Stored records
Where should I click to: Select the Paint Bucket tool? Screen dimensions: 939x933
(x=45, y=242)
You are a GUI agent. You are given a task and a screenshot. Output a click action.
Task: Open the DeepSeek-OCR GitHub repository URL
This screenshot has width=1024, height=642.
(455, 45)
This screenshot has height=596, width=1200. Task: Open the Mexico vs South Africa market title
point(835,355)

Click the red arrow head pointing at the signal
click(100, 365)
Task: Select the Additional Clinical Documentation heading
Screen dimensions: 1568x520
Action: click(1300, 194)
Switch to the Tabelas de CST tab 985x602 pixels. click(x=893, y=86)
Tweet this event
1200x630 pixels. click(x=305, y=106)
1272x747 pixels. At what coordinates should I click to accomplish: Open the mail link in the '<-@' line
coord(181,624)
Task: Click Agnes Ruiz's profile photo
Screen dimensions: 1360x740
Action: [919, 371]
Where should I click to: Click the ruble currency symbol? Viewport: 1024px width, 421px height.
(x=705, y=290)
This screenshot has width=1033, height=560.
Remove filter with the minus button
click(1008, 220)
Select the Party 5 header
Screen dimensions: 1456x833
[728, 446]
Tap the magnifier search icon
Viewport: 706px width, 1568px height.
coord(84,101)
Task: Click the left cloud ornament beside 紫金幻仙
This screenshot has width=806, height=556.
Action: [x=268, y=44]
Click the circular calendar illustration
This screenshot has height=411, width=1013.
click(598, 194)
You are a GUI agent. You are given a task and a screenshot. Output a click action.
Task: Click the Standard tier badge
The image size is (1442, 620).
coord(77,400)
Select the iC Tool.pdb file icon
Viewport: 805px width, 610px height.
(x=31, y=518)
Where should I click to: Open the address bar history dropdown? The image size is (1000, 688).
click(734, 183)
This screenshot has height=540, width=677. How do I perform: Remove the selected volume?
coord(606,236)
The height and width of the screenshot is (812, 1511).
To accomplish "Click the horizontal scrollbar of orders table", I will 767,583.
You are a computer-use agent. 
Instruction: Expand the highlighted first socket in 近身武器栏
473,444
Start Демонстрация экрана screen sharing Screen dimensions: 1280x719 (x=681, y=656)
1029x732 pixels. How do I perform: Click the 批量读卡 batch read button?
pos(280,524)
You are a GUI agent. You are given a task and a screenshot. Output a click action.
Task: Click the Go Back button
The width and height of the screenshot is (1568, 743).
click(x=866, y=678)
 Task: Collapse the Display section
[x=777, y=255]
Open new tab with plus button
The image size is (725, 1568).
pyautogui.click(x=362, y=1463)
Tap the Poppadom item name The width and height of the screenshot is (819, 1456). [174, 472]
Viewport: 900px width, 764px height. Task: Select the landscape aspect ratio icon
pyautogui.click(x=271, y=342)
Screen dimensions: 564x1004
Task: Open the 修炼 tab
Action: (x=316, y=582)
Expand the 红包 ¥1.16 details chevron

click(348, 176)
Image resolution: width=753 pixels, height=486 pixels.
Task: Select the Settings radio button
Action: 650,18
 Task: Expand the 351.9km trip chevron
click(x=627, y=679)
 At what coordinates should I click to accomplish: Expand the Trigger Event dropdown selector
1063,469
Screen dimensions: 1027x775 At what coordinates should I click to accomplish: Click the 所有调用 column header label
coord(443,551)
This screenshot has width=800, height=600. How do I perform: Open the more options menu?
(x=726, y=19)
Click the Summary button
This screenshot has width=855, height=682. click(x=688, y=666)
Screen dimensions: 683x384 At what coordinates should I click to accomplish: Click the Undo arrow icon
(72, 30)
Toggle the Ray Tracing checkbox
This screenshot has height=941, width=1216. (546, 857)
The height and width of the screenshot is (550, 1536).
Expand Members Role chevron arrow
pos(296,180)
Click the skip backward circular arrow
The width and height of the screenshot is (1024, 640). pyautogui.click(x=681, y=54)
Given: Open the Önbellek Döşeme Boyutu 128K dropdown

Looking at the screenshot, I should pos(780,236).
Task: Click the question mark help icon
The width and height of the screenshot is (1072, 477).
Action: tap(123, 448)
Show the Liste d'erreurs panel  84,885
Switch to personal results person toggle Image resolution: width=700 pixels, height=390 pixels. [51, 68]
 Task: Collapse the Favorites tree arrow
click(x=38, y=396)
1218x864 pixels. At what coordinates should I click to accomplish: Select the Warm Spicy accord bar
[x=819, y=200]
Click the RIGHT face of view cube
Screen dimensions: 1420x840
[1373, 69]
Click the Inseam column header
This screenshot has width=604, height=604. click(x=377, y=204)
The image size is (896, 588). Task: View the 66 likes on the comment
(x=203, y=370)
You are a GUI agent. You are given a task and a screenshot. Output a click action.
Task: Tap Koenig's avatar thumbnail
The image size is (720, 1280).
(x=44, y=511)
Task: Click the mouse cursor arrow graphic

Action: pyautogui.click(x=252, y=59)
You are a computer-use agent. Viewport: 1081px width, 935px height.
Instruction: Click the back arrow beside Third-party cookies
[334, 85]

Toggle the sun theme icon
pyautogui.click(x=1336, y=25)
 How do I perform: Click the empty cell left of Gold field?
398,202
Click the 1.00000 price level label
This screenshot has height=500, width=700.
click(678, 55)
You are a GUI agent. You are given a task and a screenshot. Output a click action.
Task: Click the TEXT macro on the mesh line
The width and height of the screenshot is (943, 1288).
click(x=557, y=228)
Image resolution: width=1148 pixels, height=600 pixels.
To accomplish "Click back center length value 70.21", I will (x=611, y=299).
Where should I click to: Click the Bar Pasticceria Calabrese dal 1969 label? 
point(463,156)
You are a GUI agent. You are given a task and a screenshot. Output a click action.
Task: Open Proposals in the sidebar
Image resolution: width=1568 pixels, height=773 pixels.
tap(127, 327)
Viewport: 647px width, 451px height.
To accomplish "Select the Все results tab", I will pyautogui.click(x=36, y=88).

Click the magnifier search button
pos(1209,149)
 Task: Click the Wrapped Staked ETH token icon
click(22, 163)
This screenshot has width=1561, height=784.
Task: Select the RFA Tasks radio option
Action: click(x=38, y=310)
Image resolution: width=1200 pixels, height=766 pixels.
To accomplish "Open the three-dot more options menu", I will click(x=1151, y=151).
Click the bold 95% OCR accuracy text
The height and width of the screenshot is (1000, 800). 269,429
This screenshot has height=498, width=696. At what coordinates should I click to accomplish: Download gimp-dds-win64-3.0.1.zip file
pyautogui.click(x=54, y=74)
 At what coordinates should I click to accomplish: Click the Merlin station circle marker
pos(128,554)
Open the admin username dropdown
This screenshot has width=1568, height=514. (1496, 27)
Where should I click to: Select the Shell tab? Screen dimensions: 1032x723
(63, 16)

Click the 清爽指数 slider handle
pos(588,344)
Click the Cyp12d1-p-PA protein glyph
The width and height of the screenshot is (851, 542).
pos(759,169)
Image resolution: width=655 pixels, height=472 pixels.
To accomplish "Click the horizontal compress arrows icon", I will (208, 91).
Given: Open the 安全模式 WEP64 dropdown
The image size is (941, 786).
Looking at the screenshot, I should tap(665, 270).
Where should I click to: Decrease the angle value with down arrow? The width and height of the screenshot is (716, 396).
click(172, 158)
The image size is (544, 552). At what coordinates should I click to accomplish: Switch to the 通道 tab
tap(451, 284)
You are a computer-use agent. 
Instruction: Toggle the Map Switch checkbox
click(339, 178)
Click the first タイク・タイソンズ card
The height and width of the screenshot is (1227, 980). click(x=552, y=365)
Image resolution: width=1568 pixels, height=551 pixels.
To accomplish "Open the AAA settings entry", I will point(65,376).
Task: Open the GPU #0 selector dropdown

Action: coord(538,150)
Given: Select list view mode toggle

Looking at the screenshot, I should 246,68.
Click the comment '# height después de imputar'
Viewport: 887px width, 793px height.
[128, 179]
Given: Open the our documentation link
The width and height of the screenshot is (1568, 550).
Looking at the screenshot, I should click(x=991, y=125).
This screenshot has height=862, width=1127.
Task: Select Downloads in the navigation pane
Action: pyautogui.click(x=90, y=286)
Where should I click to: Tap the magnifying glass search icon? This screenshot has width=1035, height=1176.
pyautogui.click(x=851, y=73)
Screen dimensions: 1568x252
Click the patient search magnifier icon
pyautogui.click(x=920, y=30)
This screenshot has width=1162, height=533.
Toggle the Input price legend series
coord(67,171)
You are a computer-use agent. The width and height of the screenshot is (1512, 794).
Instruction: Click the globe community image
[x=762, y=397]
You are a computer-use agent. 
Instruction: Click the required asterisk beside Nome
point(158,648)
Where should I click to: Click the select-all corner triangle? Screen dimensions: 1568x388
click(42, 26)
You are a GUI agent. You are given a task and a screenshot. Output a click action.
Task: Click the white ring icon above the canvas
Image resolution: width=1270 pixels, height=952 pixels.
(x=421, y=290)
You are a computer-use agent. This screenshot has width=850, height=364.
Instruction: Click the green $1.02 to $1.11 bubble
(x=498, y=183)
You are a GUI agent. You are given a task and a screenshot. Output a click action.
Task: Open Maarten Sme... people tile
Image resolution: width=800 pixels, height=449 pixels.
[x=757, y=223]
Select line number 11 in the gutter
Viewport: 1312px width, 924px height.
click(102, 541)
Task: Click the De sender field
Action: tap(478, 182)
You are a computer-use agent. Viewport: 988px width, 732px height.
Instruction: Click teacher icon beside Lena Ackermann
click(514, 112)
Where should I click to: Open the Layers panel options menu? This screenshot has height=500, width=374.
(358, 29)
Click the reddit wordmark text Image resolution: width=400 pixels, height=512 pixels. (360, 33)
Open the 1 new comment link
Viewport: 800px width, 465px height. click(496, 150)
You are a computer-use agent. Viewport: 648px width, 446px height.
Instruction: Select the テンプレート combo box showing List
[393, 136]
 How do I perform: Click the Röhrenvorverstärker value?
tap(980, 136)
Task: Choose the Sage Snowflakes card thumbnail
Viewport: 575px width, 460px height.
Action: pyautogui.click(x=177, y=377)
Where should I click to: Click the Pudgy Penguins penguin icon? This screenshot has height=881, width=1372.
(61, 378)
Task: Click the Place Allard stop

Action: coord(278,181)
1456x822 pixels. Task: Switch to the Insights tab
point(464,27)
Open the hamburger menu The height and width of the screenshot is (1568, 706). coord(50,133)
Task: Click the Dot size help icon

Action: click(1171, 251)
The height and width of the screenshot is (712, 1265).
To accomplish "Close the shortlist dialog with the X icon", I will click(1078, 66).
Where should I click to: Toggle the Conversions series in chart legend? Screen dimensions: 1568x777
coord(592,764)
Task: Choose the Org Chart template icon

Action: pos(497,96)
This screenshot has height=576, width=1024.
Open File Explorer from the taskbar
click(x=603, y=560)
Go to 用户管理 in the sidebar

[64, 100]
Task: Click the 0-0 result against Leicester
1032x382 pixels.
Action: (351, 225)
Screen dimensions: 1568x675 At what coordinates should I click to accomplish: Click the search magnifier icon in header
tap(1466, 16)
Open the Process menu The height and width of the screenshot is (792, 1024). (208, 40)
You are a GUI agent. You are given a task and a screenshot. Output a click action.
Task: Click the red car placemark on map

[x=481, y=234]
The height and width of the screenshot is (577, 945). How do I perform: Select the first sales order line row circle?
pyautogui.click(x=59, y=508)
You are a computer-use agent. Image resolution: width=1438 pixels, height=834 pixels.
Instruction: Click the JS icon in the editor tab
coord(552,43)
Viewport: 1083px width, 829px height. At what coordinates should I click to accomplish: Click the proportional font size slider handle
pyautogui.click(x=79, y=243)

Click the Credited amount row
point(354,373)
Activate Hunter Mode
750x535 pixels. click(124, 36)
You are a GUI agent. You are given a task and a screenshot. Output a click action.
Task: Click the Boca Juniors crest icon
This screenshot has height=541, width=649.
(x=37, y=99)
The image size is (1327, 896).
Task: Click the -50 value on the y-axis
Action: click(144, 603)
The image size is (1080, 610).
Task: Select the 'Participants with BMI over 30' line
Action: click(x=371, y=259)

EXERCISE DIRECTIONS:
Each line of the records, from the opening one through the line holding "This screenshot has width=1033, height=560.", should be restated word for word, with nothing else in the answer.

SOLUTION TO THE EXERCISE:
Where should I click to: Select the Paint Bucket tool? Screen dimensions: 939x933
(x=45, y=242)
You are a GUI agent. You are given a task and a screenshot. Output a click action.
Task: Open the DeepSeek-OCR GitHub repository URL
This screenshot has width=1024, height=642.
(455, 45)
This screenshot has height=596, width=1200. Task: Open the Mexico vs South Africa market title
point(835,355)

Click the red arrow head pointing at the signal
click(100, 365)
Task: Select the Additional Clinical Documentation heading
Screen dimensions: 1568x520
Action: click(1300, 194)
Switch to the Tabelas de CST tab 985x602 pixels. click(x=893, y=86)
Tweet this event
1200x630 pixels. click(x=305, y=106)
1272x747 pixels. At what coordinates should I click to accomplish: Open the mail link in the '<-@' line
coord(181,624)
Task: Click Agnes Ruiz's profile photo
Screen dimensions: 1360x740
Action: [919, 371]
Where should I click to: Click the ruble currency symbol? Viewport: 1024px width, 421px height.
(x=705, y=290)
This screenshot has width=1033, height=560.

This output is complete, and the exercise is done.